Flaky Tests Are Not Random. They Are Trying To Tell You Something.
Your CI is green. You merge. CI is red. You re-run. Green again. Ship it.
Congratulations, you just ignored a bug. The flaky test was trying to tell you something and you hit the snooze button.
The myth of randomness
There is no such thing as a random test failure. Every flaky test has a root cause. Every single one. The fact that it does not fail every time does not make it random — it makes it timing-dependent, order-dependent, or environment-dependent. Those are different things.
The taxonomy of flaky tests
After years of debugging flaky tests at Databricks and in agent systems, every flaky test falls into one of these categories:
1. Race conditions (45% of flaky tests)
Two operations that assume sequential execution but sometimes run concurrently. The test passes when operation A finishes before operation B starts. It fails when they overlap.
The tell: the test fails more often under load or on slower machines. The fix: make the dependency explicit. Use locks, semaphores, or event-driven synchronization. If two things must happen in order, enforce the order.
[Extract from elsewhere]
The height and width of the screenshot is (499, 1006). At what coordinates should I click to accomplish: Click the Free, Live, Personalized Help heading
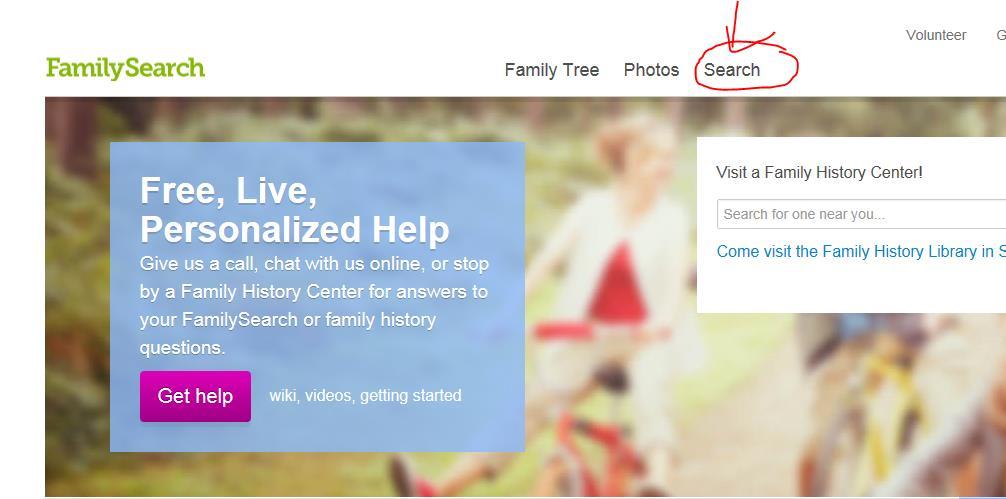point(294,210)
2. Shared mutable state (25%)
Test A writes to a shared resource. Test B reads from it. When A runs first, B passes. When B runs first or runs in parallel, B fails because the state is not what it expects.
The tell: the test passes when run alone but fails in the suite, or fails only in certain test orderings. The fix: isolate test state. Every test sets up its own data and tears it down. No shared databases, no shared files, no shared globals.
3. Time dependencies (15%)
The test uses sleep(), setTimeout(), or waits for a clock-based condition. On a fast machine, 100ms is enough. On CI with heavy load, 100ms times out.
The tell: the test fails on CI but passes locally. Or it fails more during peak hours. The fix: replace time-based waiting with event-based waiting. Do not wait 100ms. Wait until the condition is true. Use polling with backoff, or callbacks, or observables.
4. External dependencies (10%)
The test calls a real API, reads from a network service, or depends on DNS resolution. Sometimes the network is slow. Sometimes the service is down. Sometimes DNS takes 5 seconds instead of 5 milliseconds.
The tell: the test fails intermittently with timeout errors or connection refused. The fix: mock external dependencies. If you must test the integration, do it in a separate integration test suite with appropriate retry logic and longer timeouts.
5. Resource leaks (5%)
The test opens file handles, database connections, or network sockets and does not close them. After running 200 tests, the system runs out of resources. The 201st test fails not because of its own code but because of accumulated leaks from previous tests.
The tell: the test passes in a fresh run but fails when run after many other tests. The failure is always in a different test. The fix: use resource management (try-with-resources, context managers, defer). Add a CI check that monitors resource usage across the full suite.
What your flaky test is telling you
Every category above is a real production bug:
- Race conditions in tests = race conditions in production
- Shared state in tests = shared state corruption in production
- Time dependencies in tests = timeout failures in production
- External dependencies in tests = cascading failures in production
- Resource leaks in tests = memory leaks in production
A flaky test is a production bug showing you its face in a safe environment. Ignoring it is choosing to discover the same bug in production at 3 AM.
The re-run is a lie
I wrote about how your CI pipeline lies to you. The re-run button is the biggest lie. It says: "This failure is not real. Try again and it will go away." But the failure IS real. It is just not deterministic. And non-deterministic bugs are the hardest bugs to debug in production because they cannot be reproduced on demand.
What to do
- Track flaky tests. Every re-run is a data point. Log which tests are re-run and how often.
- Classify them using the taxonomy above. The classification tells you the fix.
- Fix them in priority order: race conditions first (most common, most dangerous), then shared state, then time dependencies.
- Never re-run without logging. If you must re-run, at least count it. A test that requires re-runs 20% of the time is a test that fails in production 20% of the time under the same conditions.
Stop hitting snooze. Listen to what the flaky test is telling you.